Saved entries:
=== Section Start ===

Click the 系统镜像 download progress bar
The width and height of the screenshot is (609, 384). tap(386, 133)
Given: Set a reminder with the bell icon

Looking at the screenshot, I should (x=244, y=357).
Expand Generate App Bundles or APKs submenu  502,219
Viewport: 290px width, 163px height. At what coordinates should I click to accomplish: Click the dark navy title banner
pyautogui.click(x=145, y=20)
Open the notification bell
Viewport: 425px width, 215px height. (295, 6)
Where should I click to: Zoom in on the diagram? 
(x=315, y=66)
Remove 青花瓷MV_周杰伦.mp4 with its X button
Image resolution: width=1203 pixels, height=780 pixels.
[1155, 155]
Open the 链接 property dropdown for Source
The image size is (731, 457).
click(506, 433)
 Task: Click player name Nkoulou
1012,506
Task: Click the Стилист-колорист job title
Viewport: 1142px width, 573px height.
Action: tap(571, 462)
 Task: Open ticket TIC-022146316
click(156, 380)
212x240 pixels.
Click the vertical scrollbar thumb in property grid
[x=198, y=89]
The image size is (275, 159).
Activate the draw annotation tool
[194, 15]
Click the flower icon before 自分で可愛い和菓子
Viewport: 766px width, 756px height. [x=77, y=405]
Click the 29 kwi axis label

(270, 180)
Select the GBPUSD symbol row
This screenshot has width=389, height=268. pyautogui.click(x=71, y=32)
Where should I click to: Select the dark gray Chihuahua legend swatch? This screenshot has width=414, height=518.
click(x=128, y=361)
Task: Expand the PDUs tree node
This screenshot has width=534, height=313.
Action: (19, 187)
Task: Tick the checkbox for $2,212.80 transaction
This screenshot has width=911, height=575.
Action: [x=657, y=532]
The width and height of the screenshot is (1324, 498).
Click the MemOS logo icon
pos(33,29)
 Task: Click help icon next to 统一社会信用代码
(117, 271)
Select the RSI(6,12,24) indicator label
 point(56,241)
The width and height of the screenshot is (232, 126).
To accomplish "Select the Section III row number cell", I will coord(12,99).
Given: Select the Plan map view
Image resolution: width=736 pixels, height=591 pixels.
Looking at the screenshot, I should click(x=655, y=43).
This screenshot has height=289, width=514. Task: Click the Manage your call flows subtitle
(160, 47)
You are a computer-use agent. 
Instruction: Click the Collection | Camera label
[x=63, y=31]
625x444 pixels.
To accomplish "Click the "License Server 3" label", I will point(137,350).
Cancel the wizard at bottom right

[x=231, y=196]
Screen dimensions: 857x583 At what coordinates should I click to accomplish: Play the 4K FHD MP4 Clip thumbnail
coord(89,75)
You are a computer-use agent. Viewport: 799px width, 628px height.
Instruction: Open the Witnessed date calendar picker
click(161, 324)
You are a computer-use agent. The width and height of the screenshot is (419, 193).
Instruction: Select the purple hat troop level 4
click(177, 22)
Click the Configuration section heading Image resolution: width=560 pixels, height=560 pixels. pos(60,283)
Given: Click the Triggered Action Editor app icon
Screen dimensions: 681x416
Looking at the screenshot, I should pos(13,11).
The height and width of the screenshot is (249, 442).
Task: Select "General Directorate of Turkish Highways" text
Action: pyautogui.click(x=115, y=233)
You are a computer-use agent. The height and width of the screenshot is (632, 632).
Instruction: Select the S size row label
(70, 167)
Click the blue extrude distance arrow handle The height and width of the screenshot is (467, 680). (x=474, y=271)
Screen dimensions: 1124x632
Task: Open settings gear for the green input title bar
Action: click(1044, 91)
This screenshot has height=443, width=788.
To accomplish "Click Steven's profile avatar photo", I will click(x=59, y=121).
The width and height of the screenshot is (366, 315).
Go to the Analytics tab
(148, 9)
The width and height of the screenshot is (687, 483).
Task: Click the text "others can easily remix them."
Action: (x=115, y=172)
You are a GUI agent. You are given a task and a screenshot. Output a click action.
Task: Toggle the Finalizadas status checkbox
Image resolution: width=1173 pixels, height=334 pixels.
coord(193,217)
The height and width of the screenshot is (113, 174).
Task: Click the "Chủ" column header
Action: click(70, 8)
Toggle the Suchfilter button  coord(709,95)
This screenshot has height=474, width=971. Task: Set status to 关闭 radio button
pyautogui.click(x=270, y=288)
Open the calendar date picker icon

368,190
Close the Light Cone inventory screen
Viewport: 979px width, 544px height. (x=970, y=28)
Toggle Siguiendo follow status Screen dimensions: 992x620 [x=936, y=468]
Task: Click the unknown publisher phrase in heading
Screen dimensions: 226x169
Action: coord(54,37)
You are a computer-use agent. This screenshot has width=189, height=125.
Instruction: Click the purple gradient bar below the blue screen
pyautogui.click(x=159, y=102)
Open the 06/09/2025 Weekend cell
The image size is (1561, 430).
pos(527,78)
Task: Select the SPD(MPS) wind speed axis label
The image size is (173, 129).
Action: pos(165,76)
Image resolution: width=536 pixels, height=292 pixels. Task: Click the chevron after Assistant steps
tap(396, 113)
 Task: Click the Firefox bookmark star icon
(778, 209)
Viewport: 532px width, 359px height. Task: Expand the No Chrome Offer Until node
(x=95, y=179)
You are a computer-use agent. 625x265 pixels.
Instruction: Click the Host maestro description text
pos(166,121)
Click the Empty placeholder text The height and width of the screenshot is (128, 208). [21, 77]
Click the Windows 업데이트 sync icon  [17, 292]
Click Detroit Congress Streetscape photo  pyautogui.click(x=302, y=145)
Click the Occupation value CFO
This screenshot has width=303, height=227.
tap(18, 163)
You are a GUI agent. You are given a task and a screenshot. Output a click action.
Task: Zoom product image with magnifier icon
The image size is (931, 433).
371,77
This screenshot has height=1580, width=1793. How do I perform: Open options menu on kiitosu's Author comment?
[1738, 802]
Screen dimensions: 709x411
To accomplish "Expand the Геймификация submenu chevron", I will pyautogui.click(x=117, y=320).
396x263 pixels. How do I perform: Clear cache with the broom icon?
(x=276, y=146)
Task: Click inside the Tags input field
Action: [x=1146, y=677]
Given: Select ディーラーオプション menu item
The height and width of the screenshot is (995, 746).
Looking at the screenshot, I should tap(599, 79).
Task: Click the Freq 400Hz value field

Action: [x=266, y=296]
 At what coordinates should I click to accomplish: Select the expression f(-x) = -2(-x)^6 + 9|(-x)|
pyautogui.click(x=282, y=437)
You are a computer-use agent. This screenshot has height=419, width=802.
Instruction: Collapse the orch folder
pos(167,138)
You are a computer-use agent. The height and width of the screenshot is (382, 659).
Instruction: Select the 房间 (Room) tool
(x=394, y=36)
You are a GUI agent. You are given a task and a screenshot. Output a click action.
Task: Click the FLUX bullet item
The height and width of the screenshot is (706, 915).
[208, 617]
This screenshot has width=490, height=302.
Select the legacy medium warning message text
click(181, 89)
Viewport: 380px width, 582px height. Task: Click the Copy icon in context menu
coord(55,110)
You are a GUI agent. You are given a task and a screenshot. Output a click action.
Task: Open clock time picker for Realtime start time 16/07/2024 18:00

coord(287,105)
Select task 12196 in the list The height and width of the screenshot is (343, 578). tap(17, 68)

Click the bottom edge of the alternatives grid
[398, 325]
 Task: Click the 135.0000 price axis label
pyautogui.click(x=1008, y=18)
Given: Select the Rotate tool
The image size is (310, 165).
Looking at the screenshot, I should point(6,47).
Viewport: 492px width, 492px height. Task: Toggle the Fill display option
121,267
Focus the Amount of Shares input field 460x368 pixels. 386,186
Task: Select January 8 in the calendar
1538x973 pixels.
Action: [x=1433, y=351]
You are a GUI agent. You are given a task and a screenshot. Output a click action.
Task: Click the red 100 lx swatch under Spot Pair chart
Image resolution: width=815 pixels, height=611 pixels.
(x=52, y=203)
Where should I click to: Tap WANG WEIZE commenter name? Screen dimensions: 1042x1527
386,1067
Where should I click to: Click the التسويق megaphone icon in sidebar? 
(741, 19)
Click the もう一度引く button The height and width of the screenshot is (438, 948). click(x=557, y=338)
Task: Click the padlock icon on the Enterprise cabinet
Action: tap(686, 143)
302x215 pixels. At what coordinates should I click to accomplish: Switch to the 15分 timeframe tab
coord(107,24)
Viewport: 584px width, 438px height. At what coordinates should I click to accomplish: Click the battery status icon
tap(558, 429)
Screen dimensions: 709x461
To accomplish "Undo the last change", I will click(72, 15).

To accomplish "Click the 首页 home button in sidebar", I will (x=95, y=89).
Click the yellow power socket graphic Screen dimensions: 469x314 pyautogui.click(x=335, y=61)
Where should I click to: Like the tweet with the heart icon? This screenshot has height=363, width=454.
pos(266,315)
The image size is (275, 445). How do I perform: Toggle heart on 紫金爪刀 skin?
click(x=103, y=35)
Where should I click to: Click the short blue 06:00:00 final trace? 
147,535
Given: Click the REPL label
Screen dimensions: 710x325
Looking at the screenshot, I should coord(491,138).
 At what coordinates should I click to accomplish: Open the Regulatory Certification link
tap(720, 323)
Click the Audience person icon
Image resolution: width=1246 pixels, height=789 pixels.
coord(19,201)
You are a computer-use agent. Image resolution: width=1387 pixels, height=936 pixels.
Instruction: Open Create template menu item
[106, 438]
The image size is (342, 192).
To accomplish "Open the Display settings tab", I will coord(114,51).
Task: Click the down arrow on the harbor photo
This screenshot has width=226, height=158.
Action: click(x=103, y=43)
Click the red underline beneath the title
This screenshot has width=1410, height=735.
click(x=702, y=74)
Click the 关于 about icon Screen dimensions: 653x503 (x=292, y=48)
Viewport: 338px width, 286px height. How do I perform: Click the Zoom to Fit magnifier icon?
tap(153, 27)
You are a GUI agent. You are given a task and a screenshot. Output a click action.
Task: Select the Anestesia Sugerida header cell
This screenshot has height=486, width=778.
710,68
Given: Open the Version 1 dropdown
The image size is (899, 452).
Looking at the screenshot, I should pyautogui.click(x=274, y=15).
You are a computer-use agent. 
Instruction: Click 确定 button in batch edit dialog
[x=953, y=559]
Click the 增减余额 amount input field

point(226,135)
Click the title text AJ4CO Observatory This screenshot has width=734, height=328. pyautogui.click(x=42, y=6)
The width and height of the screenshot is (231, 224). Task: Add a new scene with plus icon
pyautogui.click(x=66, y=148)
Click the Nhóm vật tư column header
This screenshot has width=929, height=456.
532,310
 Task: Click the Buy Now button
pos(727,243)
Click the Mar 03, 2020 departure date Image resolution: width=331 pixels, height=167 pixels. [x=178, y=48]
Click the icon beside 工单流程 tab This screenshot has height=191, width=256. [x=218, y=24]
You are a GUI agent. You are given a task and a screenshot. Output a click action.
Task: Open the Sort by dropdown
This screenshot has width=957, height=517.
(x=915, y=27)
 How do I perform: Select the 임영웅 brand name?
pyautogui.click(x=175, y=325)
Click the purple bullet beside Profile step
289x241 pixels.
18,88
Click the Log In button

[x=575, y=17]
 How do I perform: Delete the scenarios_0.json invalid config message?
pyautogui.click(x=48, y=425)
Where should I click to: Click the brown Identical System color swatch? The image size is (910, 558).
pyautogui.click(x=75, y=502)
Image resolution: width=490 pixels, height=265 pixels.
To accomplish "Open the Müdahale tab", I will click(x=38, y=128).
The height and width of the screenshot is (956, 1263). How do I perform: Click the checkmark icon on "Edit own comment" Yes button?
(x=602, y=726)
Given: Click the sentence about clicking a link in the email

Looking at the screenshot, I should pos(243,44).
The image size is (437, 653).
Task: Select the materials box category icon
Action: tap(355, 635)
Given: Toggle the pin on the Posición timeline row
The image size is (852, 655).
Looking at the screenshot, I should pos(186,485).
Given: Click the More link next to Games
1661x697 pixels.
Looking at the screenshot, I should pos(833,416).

=== Section End ===

Return every line from the records above that holds the word "beside".

• **EXPECTED ANSWER**
Click the icon beside 工单流程 tab This screenshot has height=191, width=256. [x=218, y=24]
Click the purple bullet beside Profile step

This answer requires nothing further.